Cette mesure s’applique même lorsque le deuxième arrêt est une prolongation du premier. Il en résulte un risque accru de rupture de droit pour le salarié et un vide temporaire dans la gestion de sa couverture sociale.
B. Informer les salariés des nouvelles exigences médicales
Les employeurs doivent désormais informer leurs salariés qu’un arrêt prolongé doit être prescrit sans discontinuité. À défaut, aucun jour intercalaire ne sera indemnisé, même si le médecin coche « prolongation » sur le second arrêt. Il est donc impératif que les services RH :
- sensibilisent les collaborateurs sur la nécessité d’obtenir une prolongation avant l’échéance de l’arrêt initial ;
- préviennent les retards de rendez-vous médicaux en période de fin de semaine ou de ponts fériés ;
- proposent, le cas échéant, une solution de télémédecine pour éviter les ruptures de prescription.

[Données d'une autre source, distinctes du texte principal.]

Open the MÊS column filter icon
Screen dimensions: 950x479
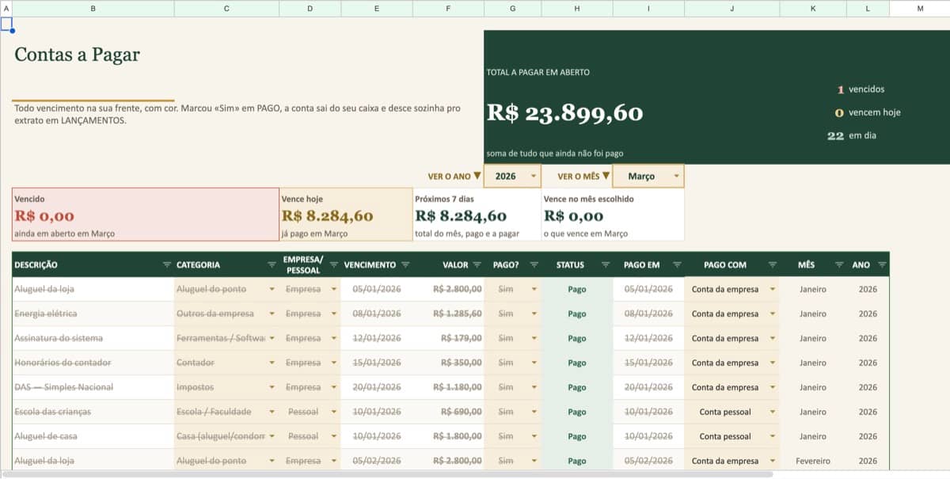pos(838,264)
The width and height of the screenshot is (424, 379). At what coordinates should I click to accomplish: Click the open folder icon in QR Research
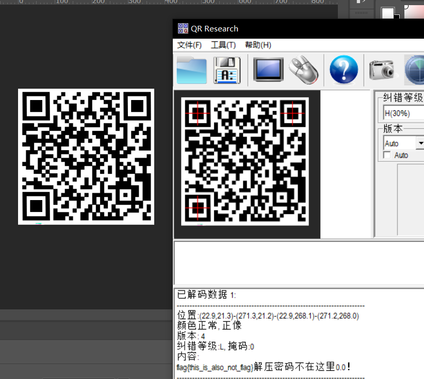191,70
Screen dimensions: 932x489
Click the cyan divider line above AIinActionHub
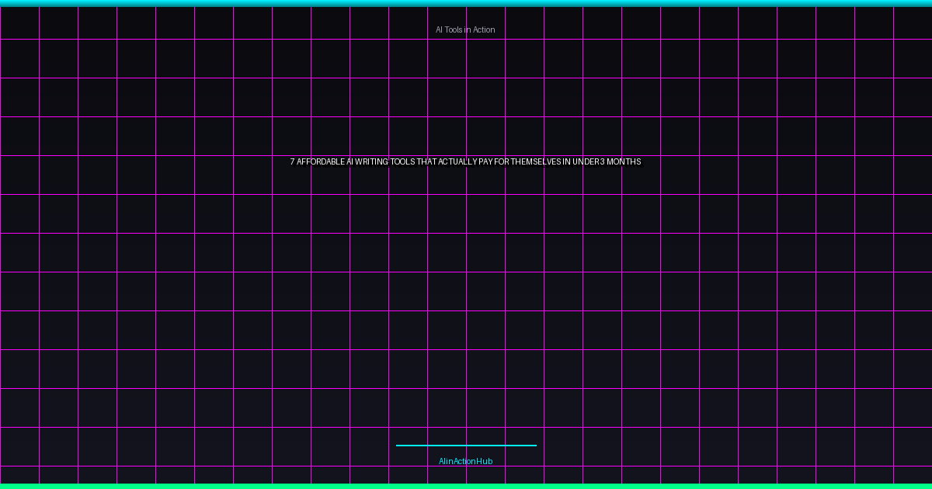(466, 446)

2 - Adapter les pratiques de paie : carence, attestation, DSN
A. Recalculer les délais de carence à chaque interruption
Le changement de doctrine a un effet direct sur le délai de carence applicable. Lorsque le second arrêt est prescrit comme « initial » et qu’il suit une interruption, même de deux jours, un nouveau délai de carence de 3 jours s’applique (article R. 323-1 du Code de la sécurité sociale).
Même si la prescription est cochée « prolongation », aucune IJ n’est versée sur les jours non couverts, et l’absence de carence ne signifie pas reprise automatique des droits : le salarié devra reprendre le fil de l’indemnisation à compter de la nouvelle prescription.

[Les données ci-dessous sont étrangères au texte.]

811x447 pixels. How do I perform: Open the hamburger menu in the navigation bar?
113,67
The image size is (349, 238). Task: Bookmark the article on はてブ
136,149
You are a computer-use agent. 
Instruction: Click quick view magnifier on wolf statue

B. Réévaluer les flux déclaratifs dans la DSN
La réforme oblige à revoir les pratiques en DSN. Désormais :
- lorsque le second arrêt est coché en « initial » : une nouvelle attestation de salaire est nécessaire ;
- lorsque l’interruption est supérieure à deux jours, un nouveau signalement « arrêt de travail » doit être envoyé (alors que ce n’était pas le cas auparavant pour les prolongations).

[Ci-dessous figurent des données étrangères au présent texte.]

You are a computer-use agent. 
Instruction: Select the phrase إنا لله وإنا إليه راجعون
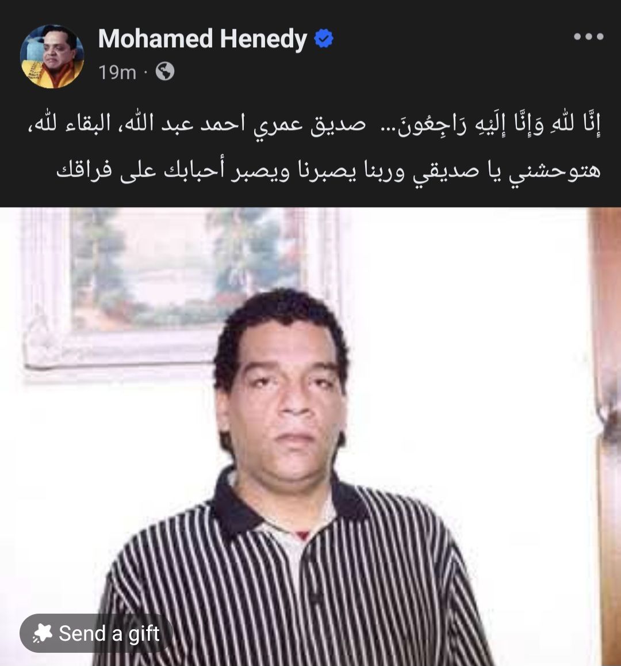pyautogui.click(x=499, y=124)
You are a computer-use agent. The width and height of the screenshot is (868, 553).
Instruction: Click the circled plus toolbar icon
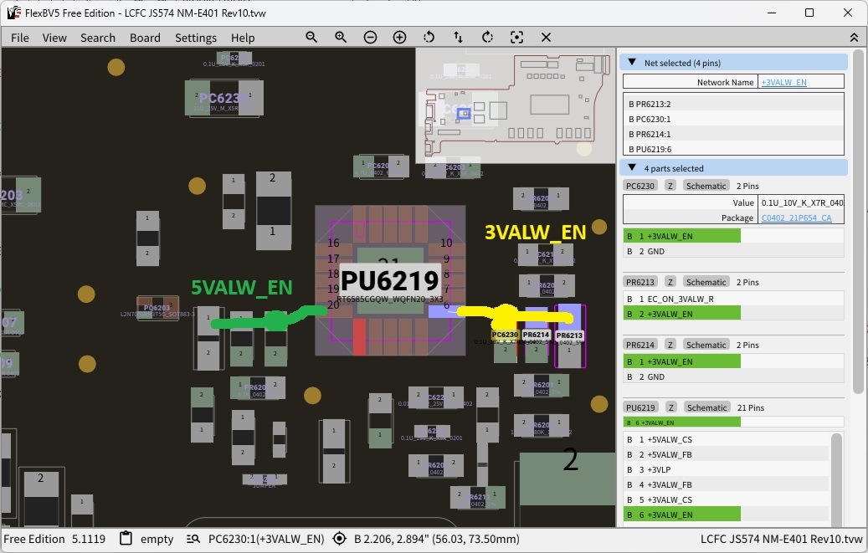(x=399, y=38)
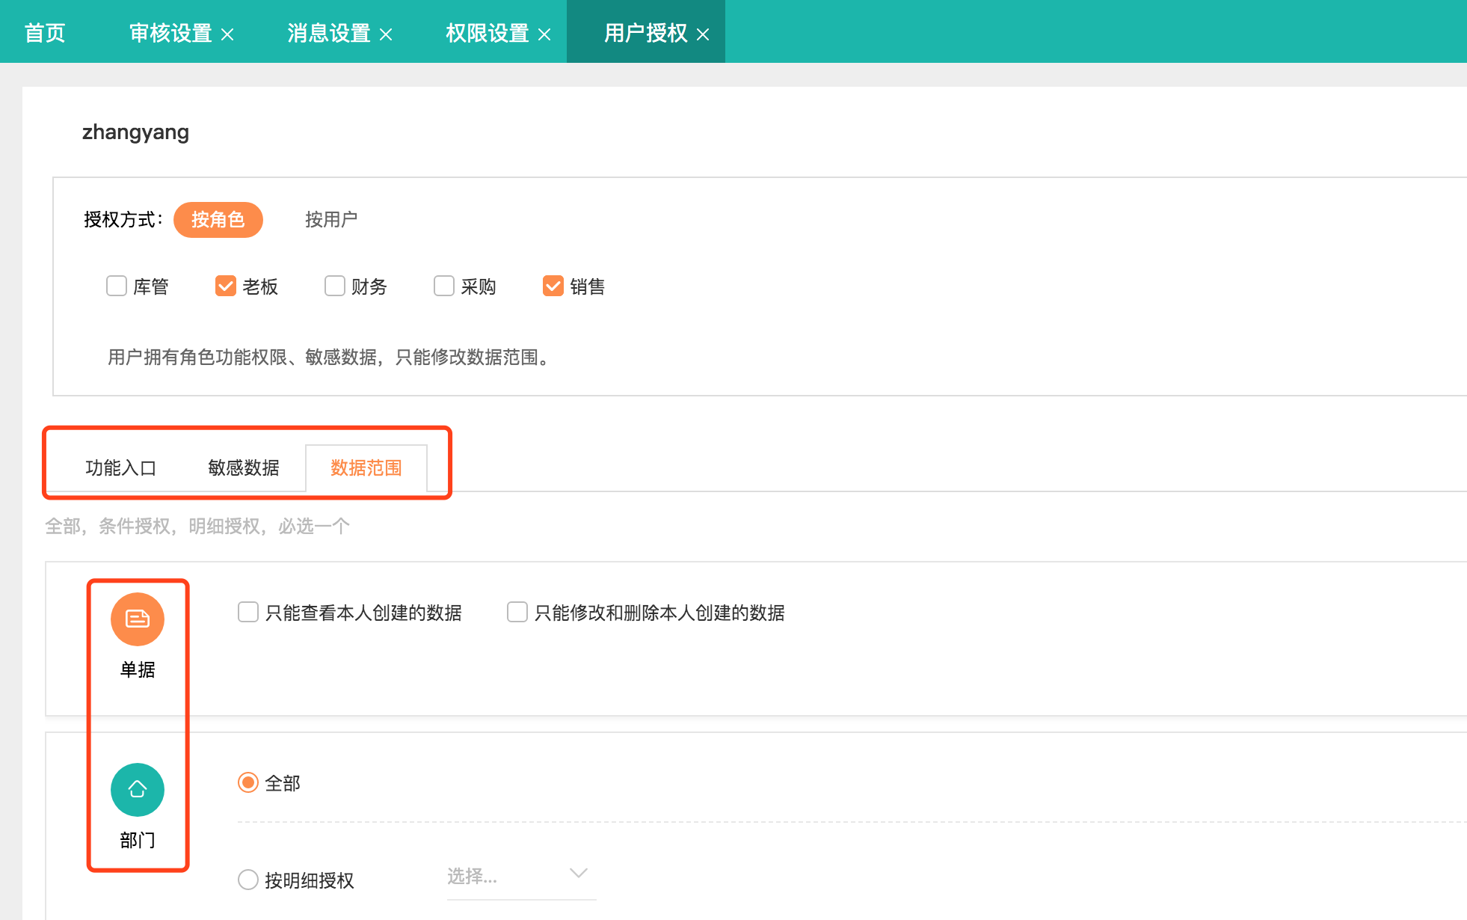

Les gestionnaires paie doivent vérifier l’exactitude des prescriptions médicales et des interruptions pour éviter les anomalies de traitement ou les rejets de flux.
3 - Anticiper les impacts sur les compléments employeurs et la gestion des absences
A. Gestion des IJSS complémentaires et maintien de salaire
La réforme impacte mécaniquement les conventions de maintien de salaire. Si la CPAM ne verse plus d’IJSS pour les jours non prescrits, les entreprises devront décider si elles maintiennent ou non la part complémentaire sur ces périodes. Deux options s’offrent à l’employeur :
- soit suspendre également le maintien en l’absence d’IJSS (selon les clauses contractuelles ou la convention collective applicable) ;
- soit maintenir à titre gracieux (ce qui doit être encadré pour éviter une jurisprudence de droit acquis).
Un audit de la politique de maintien de salaire est donc recommandé.
B. Révision des règles d’absentéisme et de contrôle médical
Les directions RH doivent également réviser leurs outils internes d’analyse des absences longues ou discontinues. En effet, les jours non indemnisés ne peuvent plus être considérés comme « couverts » par un arrêt, et la responsabilité du salarié dans le non-respect des délais peut être engagée. Il conviendra de :
- mettre à jour les procédures internes de gestion des arrêts ;
- former les équipes RH et paie à cette nouvelle doctrine ;
- actualiser les mentions dans les notices internes ou guides du personnel.
Ce changement doctrinal de la CNAM, discret mais structurant, marque une véritable rupture dans la gestion sociale des arrêts de travail discontinus. Il impose aux employeurs un renforcement immédiat des consignes internes, un ajustement des pratiques déclaratives, et une vigilance renforcée dans la coordination avec les salariés et les organismes de santé.
L’absence d’anticipation pourrait non seulement priver le salarié d’une couverture sociale continue, mais aussi exposer l’employeur à des tensions sur les compléments de rémunération, ou des erreurs déclaratives susceptibles de générer un redressement ou un contentieux.